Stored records
BEGIN

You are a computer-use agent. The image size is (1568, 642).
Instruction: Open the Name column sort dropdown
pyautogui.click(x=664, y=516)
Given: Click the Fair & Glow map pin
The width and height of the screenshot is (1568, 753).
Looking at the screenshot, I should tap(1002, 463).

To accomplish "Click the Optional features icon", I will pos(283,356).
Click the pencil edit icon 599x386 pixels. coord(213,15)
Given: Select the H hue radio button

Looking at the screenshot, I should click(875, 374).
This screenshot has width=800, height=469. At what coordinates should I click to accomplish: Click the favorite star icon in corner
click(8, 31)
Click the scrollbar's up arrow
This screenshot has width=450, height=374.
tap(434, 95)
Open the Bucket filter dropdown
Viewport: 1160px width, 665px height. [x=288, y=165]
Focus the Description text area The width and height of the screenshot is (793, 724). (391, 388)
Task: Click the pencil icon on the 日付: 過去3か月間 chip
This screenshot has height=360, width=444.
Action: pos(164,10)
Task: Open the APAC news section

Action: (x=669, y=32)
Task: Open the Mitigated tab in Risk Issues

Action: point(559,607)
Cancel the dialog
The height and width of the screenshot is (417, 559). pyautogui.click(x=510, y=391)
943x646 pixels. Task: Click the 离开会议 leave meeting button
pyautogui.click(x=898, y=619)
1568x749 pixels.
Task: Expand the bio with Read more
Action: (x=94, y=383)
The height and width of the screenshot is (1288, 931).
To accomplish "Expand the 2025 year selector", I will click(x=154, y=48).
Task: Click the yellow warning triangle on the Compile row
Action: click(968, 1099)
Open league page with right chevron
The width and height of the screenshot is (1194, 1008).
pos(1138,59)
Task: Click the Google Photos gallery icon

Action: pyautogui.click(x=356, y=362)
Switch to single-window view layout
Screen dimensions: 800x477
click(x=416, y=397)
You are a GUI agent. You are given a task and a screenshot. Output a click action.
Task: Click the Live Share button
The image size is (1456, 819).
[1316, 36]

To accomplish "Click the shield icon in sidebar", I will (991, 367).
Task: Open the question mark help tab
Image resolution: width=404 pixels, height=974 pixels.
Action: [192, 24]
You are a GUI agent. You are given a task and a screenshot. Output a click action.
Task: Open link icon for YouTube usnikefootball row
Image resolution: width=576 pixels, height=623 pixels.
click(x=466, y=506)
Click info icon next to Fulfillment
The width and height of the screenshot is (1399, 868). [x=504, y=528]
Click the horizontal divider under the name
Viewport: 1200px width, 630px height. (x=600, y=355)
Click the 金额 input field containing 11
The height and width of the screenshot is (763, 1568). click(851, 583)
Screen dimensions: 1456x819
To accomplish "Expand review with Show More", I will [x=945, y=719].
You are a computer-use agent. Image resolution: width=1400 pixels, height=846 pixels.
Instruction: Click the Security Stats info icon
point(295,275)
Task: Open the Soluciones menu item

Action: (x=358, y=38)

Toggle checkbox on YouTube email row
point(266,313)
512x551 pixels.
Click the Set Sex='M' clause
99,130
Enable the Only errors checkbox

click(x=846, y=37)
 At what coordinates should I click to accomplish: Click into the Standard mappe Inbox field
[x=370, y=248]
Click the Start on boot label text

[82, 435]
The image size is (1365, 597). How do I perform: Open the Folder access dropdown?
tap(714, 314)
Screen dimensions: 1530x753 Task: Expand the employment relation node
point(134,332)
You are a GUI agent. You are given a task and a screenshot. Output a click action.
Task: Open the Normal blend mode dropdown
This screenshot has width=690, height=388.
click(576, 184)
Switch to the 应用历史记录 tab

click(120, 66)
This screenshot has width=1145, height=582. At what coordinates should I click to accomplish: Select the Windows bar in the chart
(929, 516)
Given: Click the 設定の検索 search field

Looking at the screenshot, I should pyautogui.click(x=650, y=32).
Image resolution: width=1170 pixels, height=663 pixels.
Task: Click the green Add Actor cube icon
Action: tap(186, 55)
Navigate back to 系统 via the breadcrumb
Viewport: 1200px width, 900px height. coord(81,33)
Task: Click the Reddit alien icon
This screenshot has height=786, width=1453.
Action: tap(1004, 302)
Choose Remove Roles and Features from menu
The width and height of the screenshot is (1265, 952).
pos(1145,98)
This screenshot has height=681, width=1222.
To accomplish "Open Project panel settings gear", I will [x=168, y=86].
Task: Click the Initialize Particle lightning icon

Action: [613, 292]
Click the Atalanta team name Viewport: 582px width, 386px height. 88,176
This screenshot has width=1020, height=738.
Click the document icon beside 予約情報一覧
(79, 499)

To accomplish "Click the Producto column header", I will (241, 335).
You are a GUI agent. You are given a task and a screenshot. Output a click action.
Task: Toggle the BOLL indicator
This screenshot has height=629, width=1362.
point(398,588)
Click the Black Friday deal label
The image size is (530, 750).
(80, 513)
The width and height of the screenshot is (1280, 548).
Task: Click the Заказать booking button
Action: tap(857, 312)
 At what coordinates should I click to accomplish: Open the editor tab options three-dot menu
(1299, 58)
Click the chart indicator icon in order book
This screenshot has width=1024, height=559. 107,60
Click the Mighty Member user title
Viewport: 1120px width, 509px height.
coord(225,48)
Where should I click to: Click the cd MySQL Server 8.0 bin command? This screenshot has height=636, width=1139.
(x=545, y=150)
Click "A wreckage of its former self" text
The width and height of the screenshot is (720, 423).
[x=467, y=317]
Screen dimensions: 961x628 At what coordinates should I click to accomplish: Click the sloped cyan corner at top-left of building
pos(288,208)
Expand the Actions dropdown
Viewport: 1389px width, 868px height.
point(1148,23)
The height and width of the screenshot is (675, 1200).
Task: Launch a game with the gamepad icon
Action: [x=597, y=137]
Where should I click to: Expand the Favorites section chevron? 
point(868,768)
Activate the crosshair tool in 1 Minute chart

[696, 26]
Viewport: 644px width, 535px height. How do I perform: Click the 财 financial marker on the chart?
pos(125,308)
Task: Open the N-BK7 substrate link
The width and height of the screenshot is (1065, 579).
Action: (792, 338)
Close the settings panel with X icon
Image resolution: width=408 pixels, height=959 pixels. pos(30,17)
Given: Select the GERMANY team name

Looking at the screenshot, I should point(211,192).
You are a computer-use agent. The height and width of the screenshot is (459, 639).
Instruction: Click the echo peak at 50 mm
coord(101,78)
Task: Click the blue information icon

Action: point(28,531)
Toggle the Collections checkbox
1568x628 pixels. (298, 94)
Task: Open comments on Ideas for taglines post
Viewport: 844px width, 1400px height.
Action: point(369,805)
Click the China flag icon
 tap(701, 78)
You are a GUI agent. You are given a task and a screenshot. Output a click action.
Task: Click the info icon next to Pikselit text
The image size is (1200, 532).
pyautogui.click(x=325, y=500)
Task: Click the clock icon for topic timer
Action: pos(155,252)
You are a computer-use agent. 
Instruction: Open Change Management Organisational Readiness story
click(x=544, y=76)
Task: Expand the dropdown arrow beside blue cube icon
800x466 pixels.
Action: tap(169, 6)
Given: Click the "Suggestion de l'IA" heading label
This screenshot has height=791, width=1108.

END

- [Task instructions]: Where a line above contains the word "arrow", show that line.

- [Output of the exercise]:
Click the scrollbar's up arrow
Task: Expand the dropdown arrow beside blue cube icon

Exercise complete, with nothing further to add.